Mais Barbezieux c’était aussi la guerre, le danger, la peur d’être identifié et arrêté.


25 août 2009 à Barbezieux (Charente) : Anouk Aimée revient à La Picauderie, propriété de ses parrain et marraine, Pierre et Suzanne Gaillard, où l’actrice était cachée pendant la Seconde Guerre mondiale.

Isabelle Louvier / Archives « Sud Ouest »

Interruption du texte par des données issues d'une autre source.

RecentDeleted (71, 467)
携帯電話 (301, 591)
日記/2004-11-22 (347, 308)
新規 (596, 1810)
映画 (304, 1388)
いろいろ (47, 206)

Mais Barbezieux, c’est aussi la guerre, le danger, la peur d’être identifié et arrêté. « Je me souviens de la déclaration de guerre. C’est comme un éclair. Nous sommes devant La Picauderie. Les hommes partent et les femmes pleurent. Plus tard, Pierre et Suzanne durent quitter leur propriété et s’installer rue Sadi-Carnot, dans une maison dont le rez-de-chaussée fut réquisitionné par les Allemands. Chaque matin, quand je descendais pour aller à l’école, je leur disais bonjour. »

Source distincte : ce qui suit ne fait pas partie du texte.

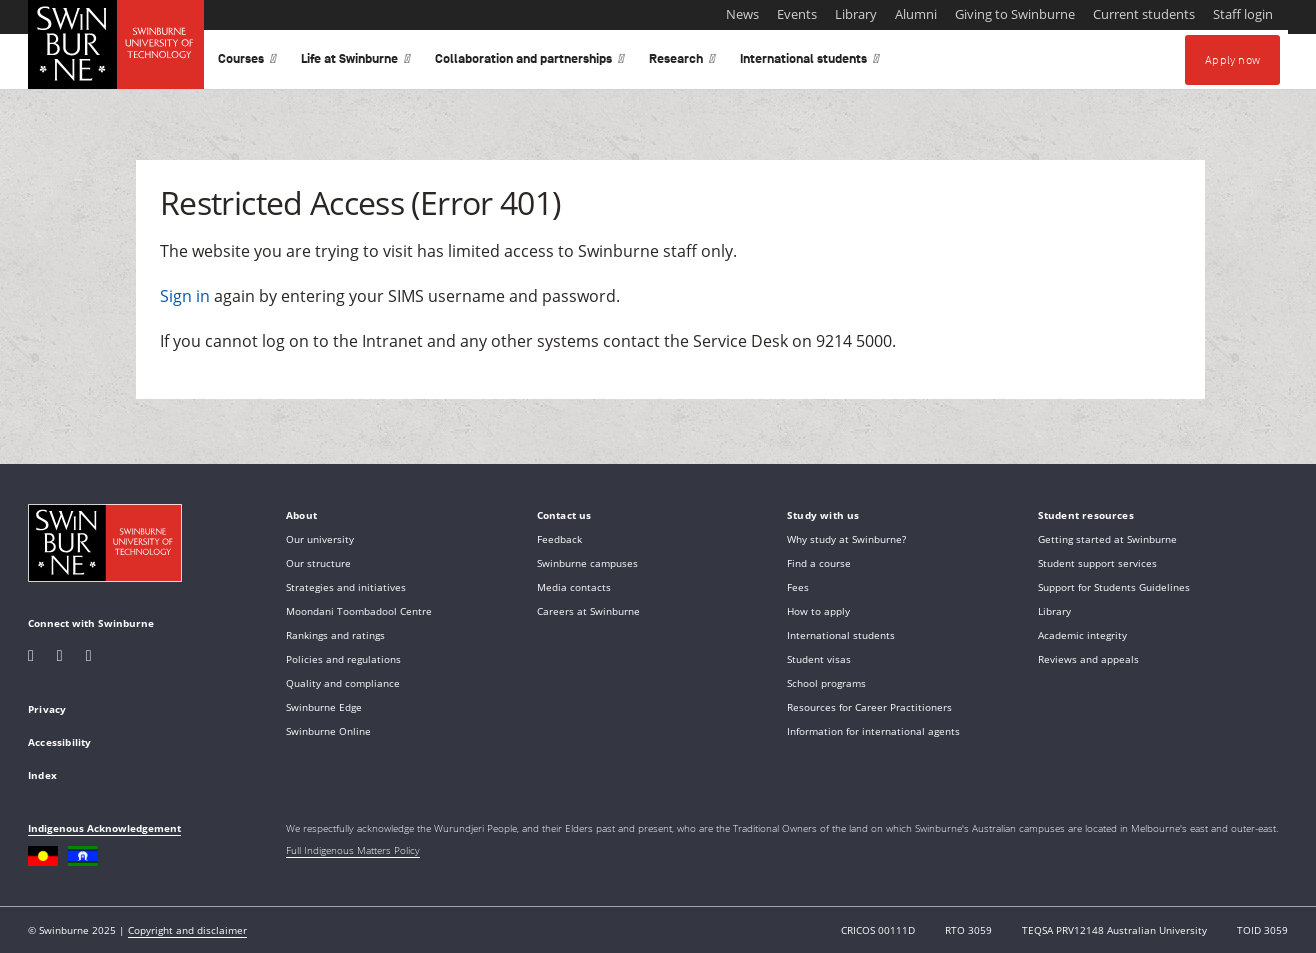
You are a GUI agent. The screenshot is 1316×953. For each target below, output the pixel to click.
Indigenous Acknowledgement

Geneviève, la mère d’Anouk, était résistante. Souvent, la petite famille devait s’éloigner de Barbezieux. « Nous avons dû déménager. La montagne, le Sud, Marseille. Un jour, nous avons franchi la ligne de démarcation à Chalon-sur-Saône. Nous descendons du train. Maman me dit ‘quoi qu’il arrive, tu ne bouges pas, tu ne dis rien’. Elle revient entre deux Allemands. Je reste là, immobile, devant le soldat. Ma tête est à la hauteur de sa ceinture où il est écrit « Gott mit uns », Dieu avec nous. L’Allemand n’a rien dit, rien fait. J’ai repris le train pour Marseille, seul, où ma mère a pu me rejoindre plus tard. »

Le temps est un gentleman

Autre épisode poignant : « J’ai dû me faire opérer de l’appendicite à Paris, par un médecin résistant qui me faisait passer pour sa nièce. Maman en avait marre de tous ces voyages. Elle a décidé de me procurer de vrais papiers. Elle est allée à la Kommandantur, où elle a eu un moment de folie ou d’inconscience, je ne sais pas. En fait, elle m’a déclaré sous mon vrai nom, Dreyfus. Un Allemand, qui devait être un homme bon, a écrit un autre nom. »

Ainsi va le destin, la politesse du hasard, la musique du temps qui passe. Un moment qui a toujours été en vrai gentleman avec Anouk. La formule est de Fellini. Mais c’est une autre histoire.